We’re going to end this piece with a tip of the cap for Larry Summers like Buffett and Munger did. Summers was quoted on Bloomberg as saying, “This is the least responsible macroeconomic fiscal policy we’ve practiced in 40 years.”
As Munger and Buffett said:
Munger: “It’s not at all clear whether Larry is right or wrong.”
Buffett: “But he’s a smart man.”
Munger: “He’s a clever man. He’s brave to bring it up too. He’s practically the only one who talks like that, which by the way, I admire.”
Buffett: “Yes. It guarantees that he won’t get a position in the administration.”
Munger: “Yeah. Well that’s one of the reasons I admire him. Not that there’s anything wrong with holding a position in administration, but I think that people who tell it the way they think it will , I like it.”

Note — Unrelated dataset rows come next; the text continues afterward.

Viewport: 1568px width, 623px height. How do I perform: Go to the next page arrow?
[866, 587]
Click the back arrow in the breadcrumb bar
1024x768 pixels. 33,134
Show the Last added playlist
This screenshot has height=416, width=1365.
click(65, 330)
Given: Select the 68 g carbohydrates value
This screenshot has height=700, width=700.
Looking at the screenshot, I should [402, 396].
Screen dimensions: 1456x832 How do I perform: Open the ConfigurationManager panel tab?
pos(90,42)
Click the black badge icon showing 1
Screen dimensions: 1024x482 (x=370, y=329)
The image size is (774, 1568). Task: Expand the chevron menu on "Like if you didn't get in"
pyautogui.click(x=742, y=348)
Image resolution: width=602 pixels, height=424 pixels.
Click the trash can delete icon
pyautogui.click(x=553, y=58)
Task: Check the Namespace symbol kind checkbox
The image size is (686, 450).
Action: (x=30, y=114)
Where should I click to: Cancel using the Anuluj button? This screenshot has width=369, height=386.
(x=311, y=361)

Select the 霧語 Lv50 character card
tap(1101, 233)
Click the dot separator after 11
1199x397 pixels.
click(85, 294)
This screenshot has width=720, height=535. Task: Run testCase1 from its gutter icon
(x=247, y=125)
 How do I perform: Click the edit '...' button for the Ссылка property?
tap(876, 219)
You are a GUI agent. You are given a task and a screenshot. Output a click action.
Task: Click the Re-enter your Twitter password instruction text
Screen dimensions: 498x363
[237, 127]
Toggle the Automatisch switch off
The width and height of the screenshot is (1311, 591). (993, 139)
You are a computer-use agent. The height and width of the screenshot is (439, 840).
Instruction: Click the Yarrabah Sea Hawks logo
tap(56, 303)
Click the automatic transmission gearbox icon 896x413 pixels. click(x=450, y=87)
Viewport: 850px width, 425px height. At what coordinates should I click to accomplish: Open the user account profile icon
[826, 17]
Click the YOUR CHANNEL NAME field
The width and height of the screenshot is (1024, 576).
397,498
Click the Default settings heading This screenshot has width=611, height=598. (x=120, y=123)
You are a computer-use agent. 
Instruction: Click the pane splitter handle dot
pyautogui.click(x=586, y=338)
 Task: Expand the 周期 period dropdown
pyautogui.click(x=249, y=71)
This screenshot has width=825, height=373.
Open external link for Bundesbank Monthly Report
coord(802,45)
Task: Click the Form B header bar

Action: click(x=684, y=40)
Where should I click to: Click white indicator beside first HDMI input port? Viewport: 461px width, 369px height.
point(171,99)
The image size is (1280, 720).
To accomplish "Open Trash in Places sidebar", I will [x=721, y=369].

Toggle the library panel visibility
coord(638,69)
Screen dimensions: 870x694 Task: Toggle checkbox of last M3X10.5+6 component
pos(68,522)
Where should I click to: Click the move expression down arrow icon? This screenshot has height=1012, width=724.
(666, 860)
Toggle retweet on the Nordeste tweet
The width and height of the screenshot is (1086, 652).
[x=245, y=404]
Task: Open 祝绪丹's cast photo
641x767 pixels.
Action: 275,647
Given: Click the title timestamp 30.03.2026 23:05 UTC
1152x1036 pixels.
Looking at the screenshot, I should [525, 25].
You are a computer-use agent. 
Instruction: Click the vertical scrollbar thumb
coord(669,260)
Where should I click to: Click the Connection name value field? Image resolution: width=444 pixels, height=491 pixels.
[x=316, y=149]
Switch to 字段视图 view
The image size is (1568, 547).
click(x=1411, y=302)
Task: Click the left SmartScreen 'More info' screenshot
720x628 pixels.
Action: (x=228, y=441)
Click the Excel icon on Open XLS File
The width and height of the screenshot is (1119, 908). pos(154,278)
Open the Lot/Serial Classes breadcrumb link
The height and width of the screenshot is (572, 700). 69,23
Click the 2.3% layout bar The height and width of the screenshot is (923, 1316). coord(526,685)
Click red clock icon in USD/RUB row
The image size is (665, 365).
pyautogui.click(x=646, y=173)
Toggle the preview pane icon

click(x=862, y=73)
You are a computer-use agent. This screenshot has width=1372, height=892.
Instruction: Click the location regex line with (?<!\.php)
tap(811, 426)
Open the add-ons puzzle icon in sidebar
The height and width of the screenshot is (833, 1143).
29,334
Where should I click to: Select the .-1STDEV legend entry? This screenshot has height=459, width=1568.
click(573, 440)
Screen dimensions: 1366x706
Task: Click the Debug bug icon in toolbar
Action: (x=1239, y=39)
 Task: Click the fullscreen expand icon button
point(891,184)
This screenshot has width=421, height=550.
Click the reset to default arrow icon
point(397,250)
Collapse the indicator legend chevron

The information contained in this letter reflects the opinions of Smead Capital Management and should not be construed as personalized or individual investment advice and is subject to change. Past performance is no guarantee of future results. Cole Smead, CFA, President and Portfolio Manager, wrote this article. It should not be assumed that investment in the above securities will or will not be profitable. The composition of the portfolio is subject to change at any time and references to specific securities, industries and sectors in this letter are not a recommendation to buy or sell any particular security. Current and future portfolio holdings are subject to risks. In preparing this document, SCM has relied on and assumed the accuracy and completeness of all information available from public sources without independent verification. A list of all recommendations made by Smead Capital Management within the last twelve months is available on request.
© 2021 Smead Capital Management, Inc. All rights reserved.
This letter and others are available at www.smeadcap.com.